■ **Information provided**:
---+---
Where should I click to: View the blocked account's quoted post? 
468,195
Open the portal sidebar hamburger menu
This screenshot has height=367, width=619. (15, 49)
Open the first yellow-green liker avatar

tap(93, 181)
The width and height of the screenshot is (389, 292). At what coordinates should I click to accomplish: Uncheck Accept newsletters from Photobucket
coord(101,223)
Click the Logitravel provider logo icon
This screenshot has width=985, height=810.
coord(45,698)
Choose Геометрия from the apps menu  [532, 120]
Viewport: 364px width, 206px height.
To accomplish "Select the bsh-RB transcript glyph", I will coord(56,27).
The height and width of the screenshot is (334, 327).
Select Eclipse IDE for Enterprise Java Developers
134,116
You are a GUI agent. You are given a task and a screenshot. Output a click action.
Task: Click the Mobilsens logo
---+---
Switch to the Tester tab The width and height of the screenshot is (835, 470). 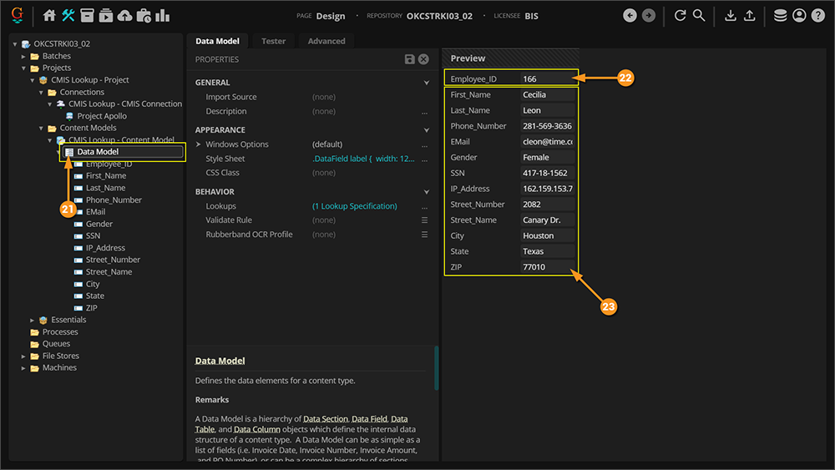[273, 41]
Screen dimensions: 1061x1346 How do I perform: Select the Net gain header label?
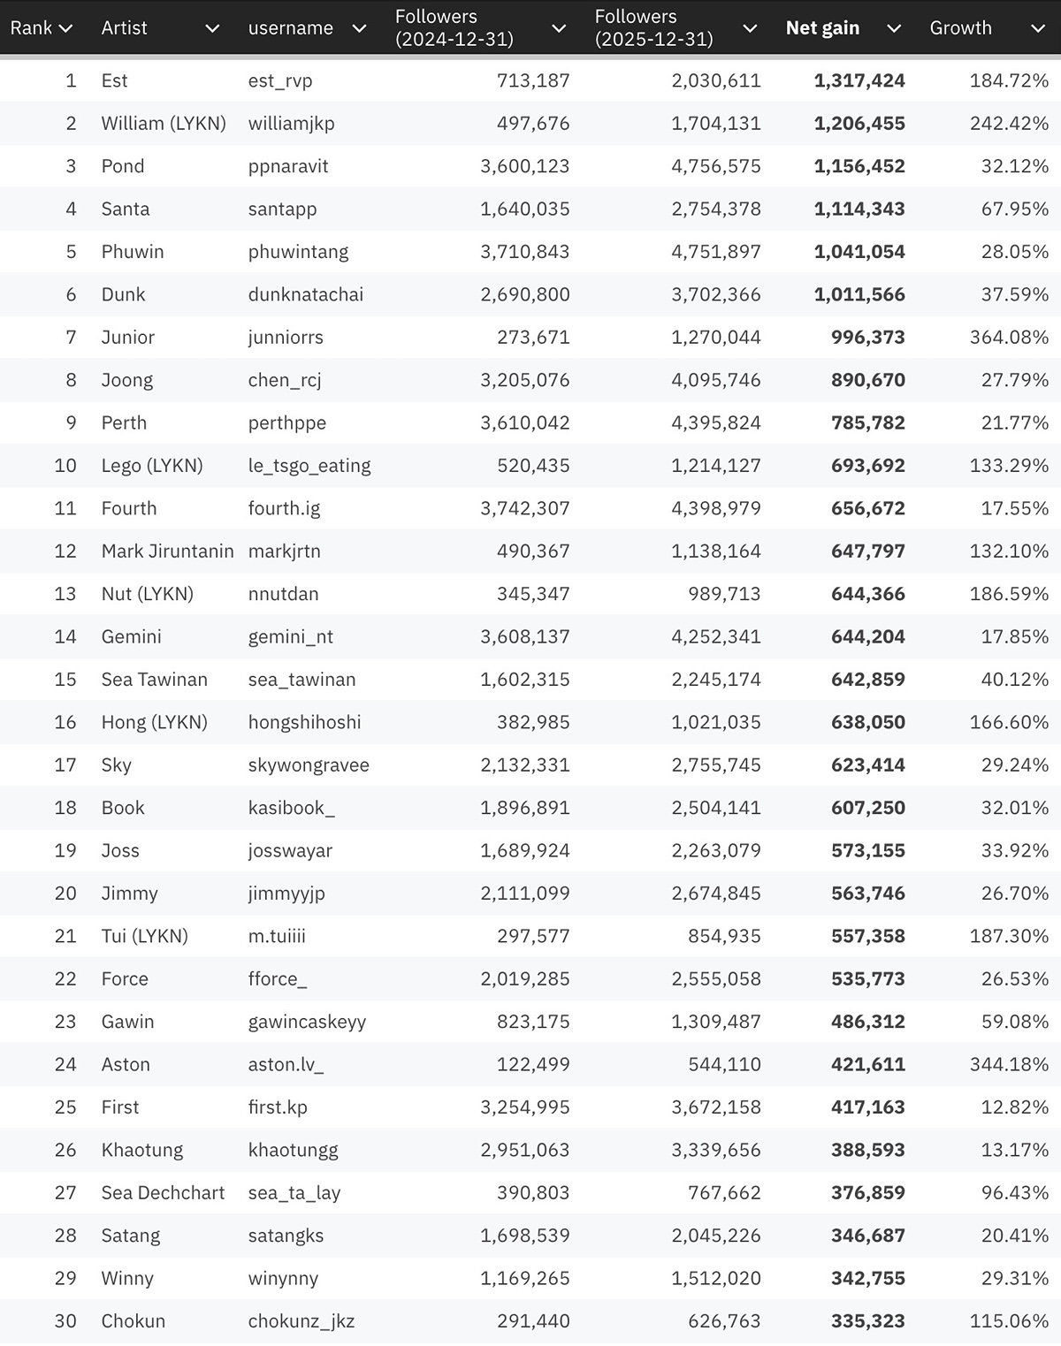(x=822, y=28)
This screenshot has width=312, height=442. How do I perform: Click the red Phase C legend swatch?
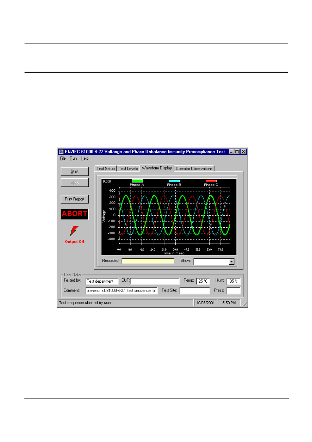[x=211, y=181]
---+---
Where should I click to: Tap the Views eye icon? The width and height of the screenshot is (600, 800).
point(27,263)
---+---
■ **Task goal**:
Within the material above, output exactly the lines from the one with "Choose Геометрия from" through the one with "Task: Click the Mobilsens logo", end lines included, and nothing besides.

■ **Solved problem**:
Choose Геометрия from the apps menu  [532, 120]
Viewport: 364px width, 206px height.
To accomplish "Select the bsh-RB transcript glyph", I will coord(56,27).
The height and width of the screenshot is (334, 327).
Select Eclipse IDE for Enterprise Java Developers
134,116
You are a GUI agent. You are given a task and a screenshot. Output a click action.
Task: Click the Mobilsens logo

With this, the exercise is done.